* [INFORMATION SHOWN]:
++++++++++

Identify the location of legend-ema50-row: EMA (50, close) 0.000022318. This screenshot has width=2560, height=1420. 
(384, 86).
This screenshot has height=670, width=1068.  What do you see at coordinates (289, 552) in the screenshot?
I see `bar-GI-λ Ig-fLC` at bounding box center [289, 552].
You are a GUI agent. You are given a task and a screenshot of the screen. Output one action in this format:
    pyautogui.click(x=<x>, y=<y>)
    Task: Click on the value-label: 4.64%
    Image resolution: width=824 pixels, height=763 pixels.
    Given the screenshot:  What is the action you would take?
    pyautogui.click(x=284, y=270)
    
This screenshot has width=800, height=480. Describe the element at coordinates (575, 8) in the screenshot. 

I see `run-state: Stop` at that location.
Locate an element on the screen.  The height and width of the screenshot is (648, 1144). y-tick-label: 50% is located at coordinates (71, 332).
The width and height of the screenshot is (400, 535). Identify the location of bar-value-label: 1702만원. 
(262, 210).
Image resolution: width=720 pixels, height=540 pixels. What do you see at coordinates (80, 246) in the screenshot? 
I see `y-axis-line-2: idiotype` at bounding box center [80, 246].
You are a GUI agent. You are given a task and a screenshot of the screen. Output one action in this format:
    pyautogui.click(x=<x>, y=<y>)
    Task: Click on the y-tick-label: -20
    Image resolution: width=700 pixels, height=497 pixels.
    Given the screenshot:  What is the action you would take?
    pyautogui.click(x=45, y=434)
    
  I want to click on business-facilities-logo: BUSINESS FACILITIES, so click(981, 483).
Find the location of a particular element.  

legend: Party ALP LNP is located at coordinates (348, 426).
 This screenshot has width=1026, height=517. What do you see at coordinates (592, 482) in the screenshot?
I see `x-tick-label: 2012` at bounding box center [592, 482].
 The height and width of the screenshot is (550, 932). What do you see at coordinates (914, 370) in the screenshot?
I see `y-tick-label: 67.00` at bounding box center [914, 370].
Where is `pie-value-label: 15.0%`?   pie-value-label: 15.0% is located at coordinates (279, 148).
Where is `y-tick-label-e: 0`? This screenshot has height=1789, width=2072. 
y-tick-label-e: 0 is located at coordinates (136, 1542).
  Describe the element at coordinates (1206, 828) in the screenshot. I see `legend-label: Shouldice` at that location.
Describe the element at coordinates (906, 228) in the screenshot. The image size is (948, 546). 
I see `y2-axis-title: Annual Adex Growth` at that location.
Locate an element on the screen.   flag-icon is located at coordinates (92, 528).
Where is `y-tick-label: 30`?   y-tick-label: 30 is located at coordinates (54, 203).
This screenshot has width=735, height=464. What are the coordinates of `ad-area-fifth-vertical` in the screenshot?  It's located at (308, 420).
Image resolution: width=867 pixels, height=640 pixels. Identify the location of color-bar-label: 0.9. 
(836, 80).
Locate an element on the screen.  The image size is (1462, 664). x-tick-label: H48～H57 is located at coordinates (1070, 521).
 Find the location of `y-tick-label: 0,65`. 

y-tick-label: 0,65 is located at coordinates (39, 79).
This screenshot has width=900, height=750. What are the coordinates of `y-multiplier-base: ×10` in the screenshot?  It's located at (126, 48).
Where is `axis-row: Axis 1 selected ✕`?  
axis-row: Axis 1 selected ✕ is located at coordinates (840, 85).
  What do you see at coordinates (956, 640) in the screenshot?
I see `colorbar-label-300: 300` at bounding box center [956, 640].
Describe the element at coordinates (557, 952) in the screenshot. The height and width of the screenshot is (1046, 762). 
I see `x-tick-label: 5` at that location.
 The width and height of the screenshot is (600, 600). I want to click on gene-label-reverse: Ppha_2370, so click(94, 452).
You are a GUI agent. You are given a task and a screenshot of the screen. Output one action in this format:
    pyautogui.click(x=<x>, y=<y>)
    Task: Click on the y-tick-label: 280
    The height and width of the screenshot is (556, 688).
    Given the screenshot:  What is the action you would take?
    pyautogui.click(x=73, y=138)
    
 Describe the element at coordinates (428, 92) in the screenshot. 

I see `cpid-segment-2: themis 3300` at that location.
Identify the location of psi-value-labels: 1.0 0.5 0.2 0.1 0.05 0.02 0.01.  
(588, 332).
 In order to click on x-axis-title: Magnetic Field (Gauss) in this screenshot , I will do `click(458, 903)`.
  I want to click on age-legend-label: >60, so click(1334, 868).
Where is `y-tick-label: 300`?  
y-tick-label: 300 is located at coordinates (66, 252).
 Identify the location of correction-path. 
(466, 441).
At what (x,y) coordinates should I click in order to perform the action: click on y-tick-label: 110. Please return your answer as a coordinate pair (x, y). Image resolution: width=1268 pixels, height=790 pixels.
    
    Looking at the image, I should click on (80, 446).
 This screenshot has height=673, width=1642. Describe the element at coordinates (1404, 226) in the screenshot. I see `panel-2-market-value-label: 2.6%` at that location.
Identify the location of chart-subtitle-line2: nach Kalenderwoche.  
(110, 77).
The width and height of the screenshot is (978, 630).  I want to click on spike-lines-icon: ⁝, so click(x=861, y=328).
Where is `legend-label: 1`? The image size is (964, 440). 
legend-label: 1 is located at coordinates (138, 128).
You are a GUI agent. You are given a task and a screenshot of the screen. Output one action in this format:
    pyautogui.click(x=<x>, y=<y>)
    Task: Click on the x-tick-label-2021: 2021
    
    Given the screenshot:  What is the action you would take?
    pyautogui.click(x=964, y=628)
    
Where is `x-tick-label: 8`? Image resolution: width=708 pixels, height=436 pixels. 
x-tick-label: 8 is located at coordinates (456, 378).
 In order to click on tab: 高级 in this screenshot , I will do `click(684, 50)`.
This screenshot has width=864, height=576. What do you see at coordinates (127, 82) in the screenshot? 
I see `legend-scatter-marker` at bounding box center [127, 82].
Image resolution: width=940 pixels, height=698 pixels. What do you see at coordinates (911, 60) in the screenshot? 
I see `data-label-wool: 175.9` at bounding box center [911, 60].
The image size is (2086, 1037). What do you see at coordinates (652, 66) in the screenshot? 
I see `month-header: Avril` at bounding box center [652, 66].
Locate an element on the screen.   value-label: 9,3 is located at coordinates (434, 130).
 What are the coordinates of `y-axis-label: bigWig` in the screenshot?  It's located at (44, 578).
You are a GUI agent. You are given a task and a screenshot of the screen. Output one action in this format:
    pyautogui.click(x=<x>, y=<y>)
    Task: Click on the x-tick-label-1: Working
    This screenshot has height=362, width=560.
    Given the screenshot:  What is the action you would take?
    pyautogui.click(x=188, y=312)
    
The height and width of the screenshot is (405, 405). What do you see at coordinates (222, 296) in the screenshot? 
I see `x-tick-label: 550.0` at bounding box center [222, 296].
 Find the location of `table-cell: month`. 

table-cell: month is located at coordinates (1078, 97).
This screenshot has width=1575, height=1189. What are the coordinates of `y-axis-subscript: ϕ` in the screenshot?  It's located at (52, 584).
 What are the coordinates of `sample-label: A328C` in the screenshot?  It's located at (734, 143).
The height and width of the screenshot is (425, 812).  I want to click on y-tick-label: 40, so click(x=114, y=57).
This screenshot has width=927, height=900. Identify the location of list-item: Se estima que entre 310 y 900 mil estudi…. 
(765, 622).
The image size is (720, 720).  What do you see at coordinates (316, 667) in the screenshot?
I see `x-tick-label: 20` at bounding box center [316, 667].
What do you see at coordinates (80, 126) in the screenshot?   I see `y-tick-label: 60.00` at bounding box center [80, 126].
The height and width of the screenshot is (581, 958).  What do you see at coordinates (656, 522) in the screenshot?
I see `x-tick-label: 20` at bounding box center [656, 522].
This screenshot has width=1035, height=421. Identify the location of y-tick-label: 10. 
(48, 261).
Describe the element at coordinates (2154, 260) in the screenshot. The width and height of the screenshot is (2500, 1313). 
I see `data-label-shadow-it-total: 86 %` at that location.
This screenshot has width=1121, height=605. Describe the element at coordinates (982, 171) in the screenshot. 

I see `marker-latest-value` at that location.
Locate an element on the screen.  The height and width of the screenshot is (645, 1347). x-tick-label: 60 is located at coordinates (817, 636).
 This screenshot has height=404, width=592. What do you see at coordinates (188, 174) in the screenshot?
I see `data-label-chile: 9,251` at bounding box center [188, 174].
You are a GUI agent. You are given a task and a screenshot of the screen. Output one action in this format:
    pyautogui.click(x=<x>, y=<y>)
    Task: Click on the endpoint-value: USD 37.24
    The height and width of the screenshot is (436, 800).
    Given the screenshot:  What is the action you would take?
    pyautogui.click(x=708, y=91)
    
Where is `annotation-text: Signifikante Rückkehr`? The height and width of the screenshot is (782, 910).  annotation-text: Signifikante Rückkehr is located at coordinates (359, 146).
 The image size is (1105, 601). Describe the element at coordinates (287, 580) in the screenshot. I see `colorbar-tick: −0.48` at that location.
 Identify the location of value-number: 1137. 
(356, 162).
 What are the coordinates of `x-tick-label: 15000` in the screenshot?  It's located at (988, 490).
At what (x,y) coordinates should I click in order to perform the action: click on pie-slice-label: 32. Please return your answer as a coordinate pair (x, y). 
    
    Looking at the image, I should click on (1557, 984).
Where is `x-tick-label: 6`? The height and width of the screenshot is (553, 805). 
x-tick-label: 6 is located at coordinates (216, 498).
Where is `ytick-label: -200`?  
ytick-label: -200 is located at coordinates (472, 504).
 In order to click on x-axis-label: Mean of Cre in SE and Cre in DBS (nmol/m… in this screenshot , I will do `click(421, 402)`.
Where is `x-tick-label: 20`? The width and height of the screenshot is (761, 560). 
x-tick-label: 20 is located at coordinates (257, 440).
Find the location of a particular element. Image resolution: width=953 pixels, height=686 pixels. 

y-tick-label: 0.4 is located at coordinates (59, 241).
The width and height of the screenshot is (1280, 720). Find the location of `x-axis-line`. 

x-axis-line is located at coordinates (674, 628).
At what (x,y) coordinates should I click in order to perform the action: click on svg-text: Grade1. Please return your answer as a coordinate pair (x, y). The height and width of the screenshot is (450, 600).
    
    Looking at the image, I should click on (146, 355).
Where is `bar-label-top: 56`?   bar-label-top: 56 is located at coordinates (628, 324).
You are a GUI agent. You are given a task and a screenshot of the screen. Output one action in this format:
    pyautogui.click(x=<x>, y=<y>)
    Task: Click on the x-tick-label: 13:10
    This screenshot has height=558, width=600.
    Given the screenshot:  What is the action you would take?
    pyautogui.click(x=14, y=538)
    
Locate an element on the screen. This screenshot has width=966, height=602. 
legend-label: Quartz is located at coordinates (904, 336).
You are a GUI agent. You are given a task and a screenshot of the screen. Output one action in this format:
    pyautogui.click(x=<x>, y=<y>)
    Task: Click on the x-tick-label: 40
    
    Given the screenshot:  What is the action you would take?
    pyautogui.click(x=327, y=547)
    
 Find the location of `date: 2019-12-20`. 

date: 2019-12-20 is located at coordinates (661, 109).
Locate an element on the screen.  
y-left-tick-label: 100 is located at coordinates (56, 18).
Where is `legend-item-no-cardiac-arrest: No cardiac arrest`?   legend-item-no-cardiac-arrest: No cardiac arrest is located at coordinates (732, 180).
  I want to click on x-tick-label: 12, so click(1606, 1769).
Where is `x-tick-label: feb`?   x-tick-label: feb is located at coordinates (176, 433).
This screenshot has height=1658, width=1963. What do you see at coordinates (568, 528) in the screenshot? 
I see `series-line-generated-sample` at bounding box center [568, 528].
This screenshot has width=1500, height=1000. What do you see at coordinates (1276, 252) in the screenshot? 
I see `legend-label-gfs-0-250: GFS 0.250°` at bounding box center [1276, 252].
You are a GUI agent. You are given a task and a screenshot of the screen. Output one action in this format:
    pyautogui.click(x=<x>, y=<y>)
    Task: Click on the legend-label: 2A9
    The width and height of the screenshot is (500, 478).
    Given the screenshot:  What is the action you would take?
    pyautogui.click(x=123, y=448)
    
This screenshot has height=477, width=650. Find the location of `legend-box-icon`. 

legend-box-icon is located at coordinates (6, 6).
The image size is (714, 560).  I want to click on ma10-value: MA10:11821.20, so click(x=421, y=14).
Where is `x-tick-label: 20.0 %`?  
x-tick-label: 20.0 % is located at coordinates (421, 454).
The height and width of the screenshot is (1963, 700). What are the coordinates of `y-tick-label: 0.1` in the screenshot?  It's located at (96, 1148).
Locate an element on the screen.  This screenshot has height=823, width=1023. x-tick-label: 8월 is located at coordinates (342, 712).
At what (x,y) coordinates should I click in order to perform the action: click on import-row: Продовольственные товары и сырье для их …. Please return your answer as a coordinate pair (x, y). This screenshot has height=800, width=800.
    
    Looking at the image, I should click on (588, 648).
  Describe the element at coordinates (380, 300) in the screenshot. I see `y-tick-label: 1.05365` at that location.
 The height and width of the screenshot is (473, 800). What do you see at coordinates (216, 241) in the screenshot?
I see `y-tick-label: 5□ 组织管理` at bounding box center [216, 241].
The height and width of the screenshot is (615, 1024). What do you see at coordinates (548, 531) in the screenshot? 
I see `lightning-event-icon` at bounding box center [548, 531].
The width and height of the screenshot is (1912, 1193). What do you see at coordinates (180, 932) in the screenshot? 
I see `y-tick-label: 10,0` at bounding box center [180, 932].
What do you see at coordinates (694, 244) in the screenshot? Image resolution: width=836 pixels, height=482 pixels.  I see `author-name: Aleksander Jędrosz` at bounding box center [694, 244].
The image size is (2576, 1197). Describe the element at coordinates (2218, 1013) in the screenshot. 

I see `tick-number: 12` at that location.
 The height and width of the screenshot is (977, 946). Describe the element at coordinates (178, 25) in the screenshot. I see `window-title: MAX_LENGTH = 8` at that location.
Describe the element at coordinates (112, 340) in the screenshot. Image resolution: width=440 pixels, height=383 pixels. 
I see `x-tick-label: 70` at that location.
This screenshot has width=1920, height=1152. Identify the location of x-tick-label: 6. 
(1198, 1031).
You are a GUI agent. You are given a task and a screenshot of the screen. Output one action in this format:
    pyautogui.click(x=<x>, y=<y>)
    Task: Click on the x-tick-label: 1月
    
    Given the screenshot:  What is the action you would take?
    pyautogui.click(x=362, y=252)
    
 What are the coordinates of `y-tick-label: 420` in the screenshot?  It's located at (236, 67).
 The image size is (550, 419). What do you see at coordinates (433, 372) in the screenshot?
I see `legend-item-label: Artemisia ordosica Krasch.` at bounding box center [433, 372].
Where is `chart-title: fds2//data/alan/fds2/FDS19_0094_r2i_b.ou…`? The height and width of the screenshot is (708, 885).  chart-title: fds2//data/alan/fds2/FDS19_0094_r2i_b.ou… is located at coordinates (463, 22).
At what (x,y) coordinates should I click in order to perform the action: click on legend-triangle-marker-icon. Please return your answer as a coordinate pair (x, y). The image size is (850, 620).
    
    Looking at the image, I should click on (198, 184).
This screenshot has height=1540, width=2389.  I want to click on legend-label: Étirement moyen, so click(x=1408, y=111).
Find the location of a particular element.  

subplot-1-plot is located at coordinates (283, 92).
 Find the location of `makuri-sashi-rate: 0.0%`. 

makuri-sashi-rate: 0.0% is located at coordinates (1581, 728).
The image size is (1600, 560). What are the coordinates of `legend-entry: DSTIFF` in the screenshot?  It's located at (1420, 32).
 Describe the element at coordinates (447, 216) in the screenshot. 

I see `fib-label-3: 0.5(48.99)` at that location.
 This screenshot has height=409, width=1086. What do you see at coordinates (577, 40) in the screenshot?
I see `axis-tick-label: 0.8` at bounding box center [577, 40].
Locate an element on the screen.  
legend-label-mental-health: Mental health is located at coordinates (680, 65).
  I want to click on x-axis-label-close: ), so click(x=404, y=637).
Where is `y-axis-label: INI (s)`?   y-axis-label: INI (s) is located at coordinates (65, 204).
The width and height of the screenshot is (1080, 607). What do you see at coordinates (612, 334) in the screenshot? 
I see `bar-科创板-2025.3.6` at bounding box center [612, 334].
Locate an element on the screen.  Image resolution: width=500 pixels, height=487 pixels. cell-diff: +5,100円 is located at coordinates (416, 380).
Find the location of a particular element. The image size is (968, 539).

++++++++++

* [WORK TASK]: Reproduce word for word the stretch of the records from their beginning through the line that contains "center [914, 370].".

* [SOLUTION TO THIS TASK]:
Identify the location of legend-ema50-row: EMA (50, close) 0.000022318. This screenshot has width=2560, height=1420. 
(384, 86).
This screenshot has height=670, width=1068.  What do you see at coordinates (289, 552) in the screenshot?
I see `bar-GI-λ Ig-fLC` at bounding box center [289, 552].
You are a GUI agent. You are given a task and a screenshot of the screen. Output one action in this format:
    pyautogui.click(x=<x>, y=<y>)
    Task: Click on the value-label: 4.64%
    Image resolution: width=824 pixels, height=763 pixels.
    Given the screenshot:  What is the action you would take?
    pyautogui.click(x=284, y=270)
    
This screenshot has width=800, height=480. Describe the element at coordinates (575, 8) in the screenshot. 

I see `run-state: Stop` at that location.
Locate an element on the screen.  The height and width of the screenshot is (648, 1144). y-tick-label: 50% is located at coordinates (71, 332).
The width and height of the screenshot is (400, 535). Identify the location of bar-value-label: 1702만원. 
(262, 210).
Image resolution: width=720 pixels, height=540 pixels. What do you see at coordinates (80, 246) in the screenshot? 
I see `y-axis-line-2: idiotype` at bounding box center [80, 246].
You are a GUI agent. You are given a task and a screenshot of the screen. Output one action in this format:
    pyautogui.click(x=<x>, y=<y>)
    Task: Click on the y-tick-label: -20
    Image resolution: width=700 pixels, height=497 pixels.
    Given the screenshot:  What is the action you would take?
    pyautogui.click(x=45, y=434)
    
  I want to click on business-facilities-logo: BUSINESS FACILITIES, so click(981, 483).
Find the location of a particular element.  

legend: Party ALP LNP is located at coordinates (348, 426).
 This screenshot has width=1026, height=517. What do you see at coordinates (592, 482) in the screenshot?
I see `x-tick-label: 2012` at bounding box center [592, 482].
 The height and width of the screenshot is (550, 932). What do you see at coordinates (914, 370) in the screenshot?
I see `y-tick-label: 67.00` at bounding box center [914, 370].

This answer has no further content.